▸ Compito:
Cita parola per parola il passo del testo sul culto che comincia da "Questo culto si" e arriva fino a "assoluto e relativo.".

▸ Segmento del documento:

L’UOMO DI FRONTE A DIO
LA RELIGIONE
2. ATTUAZIONE DELLA VIRTÙ DI RELIGIONE NEL CULTO
I. IL CULTO.
1. Nozione del culto (182).
Classica è la seguente definizione del culto: un segno di sottomissione alla riconosciuta superiorità altrui (nota submissionis ad agnitam excellentiam alterius). È il riconoscimento della superiorità altrui basato sulla nostra dipendenza in rapporto ad altri, e non semplicemente il riconoscimento delle altrui eccellenti qualità (onore, lode). Onde il vero atto di culto è quello che riconosce la superiorità altrui mediante la manifestazione della propria sottomissione. Da ciò appare chiaramente che il culto religioso è attuazione della virtù di religione che inclina l’uomo a riconoscere la propria totale dipendenza da Dio fondata nel suo supremo dominio come primo principio ed ultimo fine.
2. Divisioni.
Il culto secondo le diverse specie di superiorità che intende onorare va distinto in diverse specie, essenzialmente fra loro diverse. Il culto civile riguarda gli uomini che ci sono superiori a causa di una nostra dipendenza naturale (genitori, superiori, governanti, patria) ed è atto della cosiddetta virtù della pietà. Il culto religioso riguarda Dio, supremo Signore e persone e cose che rianno una speciale relazione con Lui, Se rimane limitato alla sola relazione naturale creatura-Creatore è culto religioso naturale. Se invece si dirige a Dio autore dell’ordine soprannaturale è culto religioso soprannaturale, nel quale oltre l’elemento della servitù entra anche l’elemento della figliolanza (Dio è Signore e Padre).
Il culto religioso o si rivolge a Dio e gli tributa l’onore che unicamente spetta alla sua incomunicabile superiorità di Creatore, ed è culto di adorazione o latria (culto latreutico), o si rivolge ai Santi in ragione della loro santità e del posto che occupano nel Corpo mistico di Cristo, ed è culto di venerazione o dulia. Un culto speciale compete alla Madonna SS., non solo a causa della sua eminente santità, ma soprattutto a causa del posto eminente che tiene nell’ordine degli esseri, essendo Madre di Dio.
Questo culto si designa col nome di iperdulia. Parecchi teologi moderni per ragioni analoghe (eminente santità e relazione con la persona di N. S. Gesù Cristo) richiedono un culto speciale per S. Giuseppe che designano col nome di protodulia.
II. VARIE FORME DI CULTO RELIGIOSO.
1. Culto assoluto e relativo.
Il culto è assoluto se si rivolge alla persona. Se si sofferma su delle cose che hanno una speciale relazione colla persona venerata (immagine, cosa appartenente ad essa, spoglie mortali), in quanto cc la rappresentano, è culto relativo, che in ultima istanza si riferisce sempre alla persona venerata.
2. Culto interno ed esterno.
Alcune altre divisioni riguardano piuttosto il modo di compiere il culto. Così secondo le facoltà che lo compiono si distingue culto interno e culto esterno. L’interno si limita alle sole facoltà interne, specialmente spirituali (intelletto e volontà), l’esterno si compie con atti delle facoltà esterne e del corpo.

▸ Estratti di dati:
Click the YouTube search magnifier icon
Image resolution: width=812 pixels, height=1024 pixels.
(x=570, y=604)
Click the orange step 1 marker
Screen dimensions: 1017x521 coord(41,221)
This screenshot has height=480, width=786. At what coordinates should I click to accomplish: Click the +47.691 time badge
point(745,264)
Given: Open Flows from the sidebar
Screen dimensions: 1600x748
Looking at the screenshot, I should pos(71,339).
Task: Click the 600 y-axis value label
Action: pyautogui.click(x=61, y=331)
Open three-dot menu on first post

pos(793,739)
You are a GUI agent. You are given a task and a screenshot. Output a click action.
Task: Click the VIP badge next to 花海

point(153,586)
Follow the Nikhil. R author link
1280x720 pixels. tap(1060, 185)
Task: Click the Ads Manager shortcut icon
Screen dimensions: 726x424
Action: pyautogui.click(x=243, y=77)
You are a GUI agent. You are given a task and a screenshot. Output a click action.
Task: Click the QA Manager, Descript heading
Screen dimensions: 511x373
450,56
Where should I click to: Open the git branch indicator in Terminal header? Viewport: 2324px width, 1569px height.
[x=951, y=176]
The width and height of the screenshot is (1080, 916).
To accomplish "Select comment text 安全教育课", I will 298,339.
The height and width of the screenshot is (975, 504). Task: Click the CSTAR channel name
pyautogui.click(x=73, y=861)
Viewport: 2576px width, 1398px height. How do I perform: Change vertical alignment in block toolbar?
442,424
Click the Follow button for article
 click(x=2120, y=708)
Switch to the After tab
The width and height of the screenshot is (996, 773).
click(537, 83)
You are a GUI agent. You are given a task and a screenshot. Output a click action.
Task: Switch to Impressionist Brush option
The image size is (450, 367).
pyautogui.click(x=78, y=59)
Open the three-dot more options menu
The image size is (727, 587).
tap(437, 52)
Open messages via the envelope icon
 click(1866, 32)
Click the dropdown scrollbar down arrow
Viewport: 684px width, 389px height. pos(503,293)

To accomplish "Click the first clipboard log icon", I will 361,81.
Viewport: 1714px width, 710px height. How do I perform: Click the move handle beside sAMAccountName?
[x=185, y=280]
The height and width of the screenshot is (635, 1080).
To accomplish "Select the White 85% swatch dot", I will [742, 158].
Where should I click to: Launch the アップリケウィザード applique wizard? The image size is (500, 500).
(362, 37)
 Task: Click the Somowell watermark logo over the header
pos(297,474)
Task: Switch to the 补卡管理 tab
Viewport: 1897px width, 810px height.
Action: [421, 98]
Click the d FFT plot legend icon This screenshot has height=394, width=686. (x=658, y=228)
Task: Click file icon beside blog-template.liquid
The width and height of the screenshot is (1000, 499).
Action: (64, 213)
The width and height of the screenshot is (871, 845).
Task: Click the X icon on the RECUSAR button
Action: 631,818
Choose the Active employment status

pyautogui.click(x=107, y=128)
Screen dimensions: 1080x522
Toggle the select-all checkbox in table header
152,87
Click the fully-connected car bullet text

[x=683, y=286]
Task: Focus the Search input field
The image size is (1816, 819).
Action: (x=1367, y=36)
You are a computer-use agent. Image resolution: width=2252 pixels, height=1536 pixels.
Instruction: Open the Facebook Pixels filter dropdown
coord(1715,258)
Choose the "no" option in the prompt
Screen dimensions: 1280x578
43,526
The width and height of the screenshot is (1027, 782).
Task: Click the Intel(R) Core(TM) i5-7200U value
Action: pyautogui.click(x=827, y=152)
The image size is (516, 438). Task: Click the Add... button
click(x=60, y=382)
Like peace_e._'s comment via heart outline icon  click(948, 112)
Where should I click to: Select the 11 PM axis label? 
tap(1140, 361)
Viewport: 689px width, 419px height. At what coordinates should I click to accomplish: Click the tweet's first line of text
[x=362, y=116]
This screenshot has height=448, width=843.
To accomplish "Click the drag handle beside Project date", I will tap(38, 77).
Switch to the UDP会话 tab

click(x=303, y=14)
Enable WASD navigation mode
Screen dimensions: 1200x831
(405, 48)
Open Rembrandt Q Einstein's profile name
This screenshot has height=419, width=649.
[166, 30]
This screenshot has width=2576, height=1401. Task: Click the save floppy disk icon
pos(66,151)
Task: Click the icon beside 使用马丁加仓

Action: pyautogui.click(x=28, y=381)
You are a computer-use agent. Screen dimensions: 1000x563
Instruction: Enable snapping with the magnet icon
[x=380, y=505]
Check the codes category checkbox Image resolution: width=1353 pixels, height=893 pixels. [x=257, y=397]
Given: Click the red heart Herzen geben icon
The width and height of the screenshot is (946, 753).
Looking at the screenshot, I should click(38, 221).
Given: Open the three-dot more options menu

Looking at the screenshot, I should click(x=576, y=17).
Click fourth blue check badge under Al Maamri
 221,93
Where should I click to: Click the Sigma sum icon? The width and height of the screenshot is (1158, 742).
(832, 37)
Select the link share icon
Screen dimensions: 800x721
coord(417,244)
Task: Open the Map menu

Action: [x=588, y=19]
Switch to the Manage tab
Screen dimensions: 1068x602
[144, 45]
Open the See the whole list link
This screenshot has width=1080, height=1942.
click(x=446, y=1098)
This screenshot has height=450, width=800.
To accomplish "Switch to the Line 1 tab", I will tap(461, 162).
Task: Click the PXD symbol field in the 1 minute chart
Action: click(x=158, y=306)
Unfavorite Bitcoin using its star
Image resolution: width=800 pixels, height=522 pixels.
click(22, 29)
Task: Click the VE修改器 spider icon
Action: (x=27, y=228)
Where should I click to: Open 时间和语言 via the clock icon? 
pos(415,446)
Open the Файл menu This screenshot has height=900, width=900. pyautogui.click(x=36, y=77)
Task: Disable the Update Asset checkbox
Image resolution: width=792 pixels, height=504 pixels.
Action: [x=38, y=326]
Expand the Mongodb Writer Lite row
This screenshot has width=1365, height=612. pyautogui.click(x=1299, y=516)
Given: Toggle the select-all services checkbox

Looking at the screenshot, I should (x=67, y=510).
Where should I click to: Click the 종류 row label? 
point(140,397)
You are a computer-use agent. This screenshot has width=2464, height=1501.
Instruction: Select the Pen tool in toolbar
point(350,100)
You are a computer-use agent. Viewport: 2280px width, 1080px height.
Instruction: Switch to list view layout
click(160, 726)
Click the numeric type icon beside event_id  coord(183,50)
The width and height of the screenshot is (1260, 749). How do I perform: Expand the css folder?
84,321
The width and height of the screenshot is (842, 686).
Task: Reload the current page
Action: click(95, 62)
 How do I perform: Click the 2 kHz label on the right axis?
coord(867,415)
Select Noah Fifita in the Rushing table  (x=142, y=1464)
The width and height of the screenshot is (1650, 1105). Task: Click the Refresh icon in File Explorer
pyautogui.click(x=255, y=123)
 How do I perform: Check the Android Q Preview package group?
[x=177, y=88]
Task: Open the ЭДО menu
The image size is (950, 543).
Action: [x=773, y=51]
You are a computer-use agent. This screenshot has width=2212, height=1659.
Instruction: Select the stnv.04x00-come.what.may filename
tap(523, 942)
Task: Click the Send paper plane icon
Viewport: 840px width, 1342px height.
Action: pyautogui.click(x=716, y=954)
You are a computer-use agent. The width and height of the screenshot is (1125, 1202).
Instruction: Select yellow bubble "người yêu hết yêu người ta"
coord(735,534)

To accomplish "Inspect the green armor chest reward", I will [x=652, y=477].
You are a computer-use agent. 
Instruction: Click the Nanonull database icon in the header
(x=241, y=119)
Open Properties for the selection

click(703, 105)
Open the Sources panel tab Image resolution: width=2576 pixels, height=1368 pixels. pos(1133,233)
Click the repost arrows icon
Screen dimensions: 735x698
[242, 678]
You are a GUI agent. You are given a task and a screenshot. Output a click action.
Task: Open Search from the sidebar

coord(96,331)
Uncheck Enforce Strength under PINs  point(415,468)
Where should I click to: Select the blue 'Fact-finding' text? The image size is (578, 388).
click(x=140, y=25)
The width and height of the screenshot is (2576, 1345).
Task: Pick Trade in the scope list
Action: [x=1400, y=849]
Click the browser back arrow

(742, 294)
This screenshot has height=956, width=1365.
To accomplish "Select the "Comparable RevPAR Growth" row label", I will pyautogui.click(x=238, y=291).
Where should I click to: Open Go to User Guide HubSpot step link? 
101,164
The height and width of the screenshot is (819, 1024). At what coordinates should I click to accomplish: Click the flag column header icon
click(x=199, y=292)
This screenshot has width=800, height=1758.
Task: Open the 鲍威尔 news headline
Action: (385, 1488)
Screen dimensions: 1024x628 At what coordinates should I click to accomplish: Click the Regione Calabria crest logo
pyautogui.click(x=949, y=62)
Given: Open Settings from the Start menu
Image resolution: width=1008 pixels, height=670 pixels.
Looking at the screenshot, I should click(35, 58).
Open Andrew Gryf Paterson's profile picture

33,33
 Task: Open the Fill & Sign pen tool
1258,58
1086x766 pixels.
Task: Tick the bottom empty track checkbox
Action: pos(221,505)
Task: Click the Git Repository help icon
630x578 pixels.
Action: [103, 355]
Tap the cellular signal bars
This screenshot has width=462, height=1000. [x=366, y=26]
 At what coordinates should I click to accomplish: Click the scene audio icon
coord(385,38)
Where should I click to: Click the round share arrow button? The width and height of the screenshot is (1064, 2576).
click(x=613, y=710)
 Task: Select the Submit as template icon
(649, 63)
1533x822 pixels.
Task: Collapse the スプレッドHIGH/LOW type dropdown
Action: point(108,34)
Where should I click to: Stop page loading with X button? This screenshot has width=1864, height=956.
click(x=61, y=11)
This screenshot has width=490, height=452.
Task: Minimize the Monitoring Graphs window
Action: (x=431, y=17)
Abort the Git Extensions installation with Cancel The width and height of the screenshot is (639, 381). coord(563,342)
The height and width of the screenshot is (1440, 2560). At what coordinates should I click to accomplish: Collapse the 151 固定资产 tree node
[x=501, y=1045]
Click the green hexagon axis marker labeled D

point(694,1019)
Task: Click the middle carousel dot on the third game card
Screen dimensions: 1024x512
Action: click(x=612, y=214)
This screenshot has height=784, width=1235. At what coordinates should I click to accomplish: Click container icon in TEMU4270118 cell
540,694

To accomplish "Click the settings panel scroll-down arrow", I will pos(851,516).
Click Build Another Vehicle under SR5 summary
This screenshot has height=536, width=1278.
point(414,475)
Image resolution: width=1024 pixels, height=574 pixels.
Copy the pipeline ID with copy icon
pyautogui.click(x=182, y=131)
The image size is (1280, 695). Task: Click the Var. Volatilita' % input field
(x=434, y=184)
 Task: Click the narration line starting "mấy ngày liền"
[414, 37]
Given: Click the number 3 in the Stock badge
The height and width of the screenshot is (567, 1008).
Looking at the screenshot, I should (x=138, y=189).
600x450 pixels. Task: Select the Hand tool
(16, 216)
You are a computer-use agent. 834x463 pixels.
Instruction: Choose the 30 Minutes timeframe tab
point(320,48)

▸ Soluzione dell'esercizio:
Questo culto si designa col nome di iperdulia. Parecchi teologi moderni per ragioni analoghe (eminente santità e relazione con la persona di N. S. Gesù Cristo) richiedono un culto speciale per S. Giuseppe che designano col nome di protodulia.
II. VARIE FORME DI CULTO RELIGIOSO.
1. Culto assoluto e relativo.